The New Deportations Delirium

2015-12-25
The New Deportations Delirium
Title The New Deportations Delirium PDF eBook
Author Daniel Kanstroom
Publisher NYU Press
Pages 299
Release 2015-12-25
Genre Law
ISBN 1479868671

Since 1996, when the deportation laws were hardened, millions of migrants to the U.S., including many long-term legal permanent residents with "green cards," have experienced summary arrest, incarceration without bail, transfer to remote detention facilities, and deportation without counsel. The complexities of these issues are discussed, and an argument is made for an interdisciplinary dialogue and response. Deportation policy is debated by lawyers, judges, social workers, researchers, and clinical and community psychologists, as well as educators, researchers, and community activists.


Prologue

1979
Prologue
Title Prologue PDF eBook
Author
Publisher
Pages 608
Release 1979
Genre Archives
ISBN


The Deportation Express

2021-10-19
The Deportation Express
Title The Deportation Express PDF eBook
Author Ethan Blue
Publisher Univ of California Press
Pages 442
Release 2021-10-19
Genre History
ISBN 0520304446

Introduction : the roots and routes of American deportation -- Building the deportation state -- Eastbound -- Westbound.


Deportation

2017-05-08
Deportation
Title Deportation PDF eBook
Author Torrie Hester
Publisher University of Pennsylvania Press
Pages 256
Release 2017-05-08
Genre History
ISBN 081224916X

Before 1882, the U.S. federal government had never formally deported anyone, but that year an act of Congress made Chinese workers the first group of immigrants eligible for deportation. Over the next forty years, lawmakers and judges expanded deportable categories to include prostitutes, anarchists, the sick, and various kinds of criminals. The history of that lengthening list shaped the policy options U.S. citizens continue to live with into the present. Deportation covers the uncertain beginnings of American deportation policy and recounts the halting and uncoordinated steps that were taken as it emerged from piecemeal actions in Congress and courtrooms across the country to become an established national policy by the 1920s. Usually viewed from within the nation, deportation policy also plays a part in geopolitics; deportees, after all, have to be sent somewhere.

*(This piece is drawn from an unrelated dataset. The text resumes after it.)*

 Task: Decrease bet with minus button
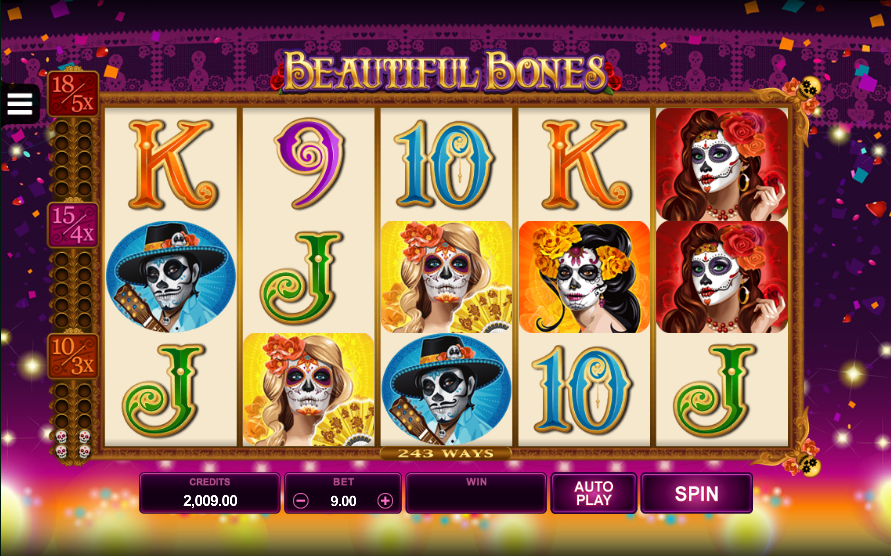click(301, 501)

Studying deportations out of the United States as well as the deportation of U.S. citizens back to the United States from abroad, Torrie Hester illustrates that U.S. policy makers were part of a global trend that saw officials from nations around the world either revise older immigrant removal policies or create new ones. A history of immigration policy in the United States and the world, Deportation chronicles the unsystematic emergence of what has become an internationally recognized legal doctrine, the far-reaching impact of which has forever altered what it means to be an immigrant and a citizen.


Undocuments

2021-03-30
Undocuments
Title Undocuments PDF eBook
Author John-Michael Rivera
Publisher University of Arizona Press
Pages 321
Release 2021-03-30
Genre Literary Criticism
ISBN 0816543003

How do you document the undocumented? UNDOCUMENTS both poses and attempts to answer this complex question by remixing the forms and styles of the first encyclopedia of the New World, the Florentine Codex, in order to tell a modern story of Greater Mexico. Employing a broad range of writing genres and scholarly approaches, UNDOCUMENTS catalogs, recovers, and erases documents and images by and about peoples of Greater Mexico from roughly the first colonial moment. This brave and bracing volume organizes and documents ancient New World Mexican peoples from the Florentine Codex (1592) to our current technology-heavy age, wherein modern lawmakers and powerful global figures desire to classify, deport, and erase immigrants and their experiences. While grappling with anxiety and the physical and mental health consequences of the way the United States treats immigrant bodies, John-Michael Rivera documents and scrutinizes what it means to seek opportunities in America. With a focus on the poetics of Latinx documentality itself, this book is concerned with the complicated and at times contradictory ways peoples of Greater Mexico have been documented and undocumented within systems of colonial knowledges, and how these peoples have been rendered as specters of the bureaucratic state. Rivera takes us through the painful, anxiety-ridden, and complex nature of what it means to be documented or undocumented, and the cruelty married to each of these states of being.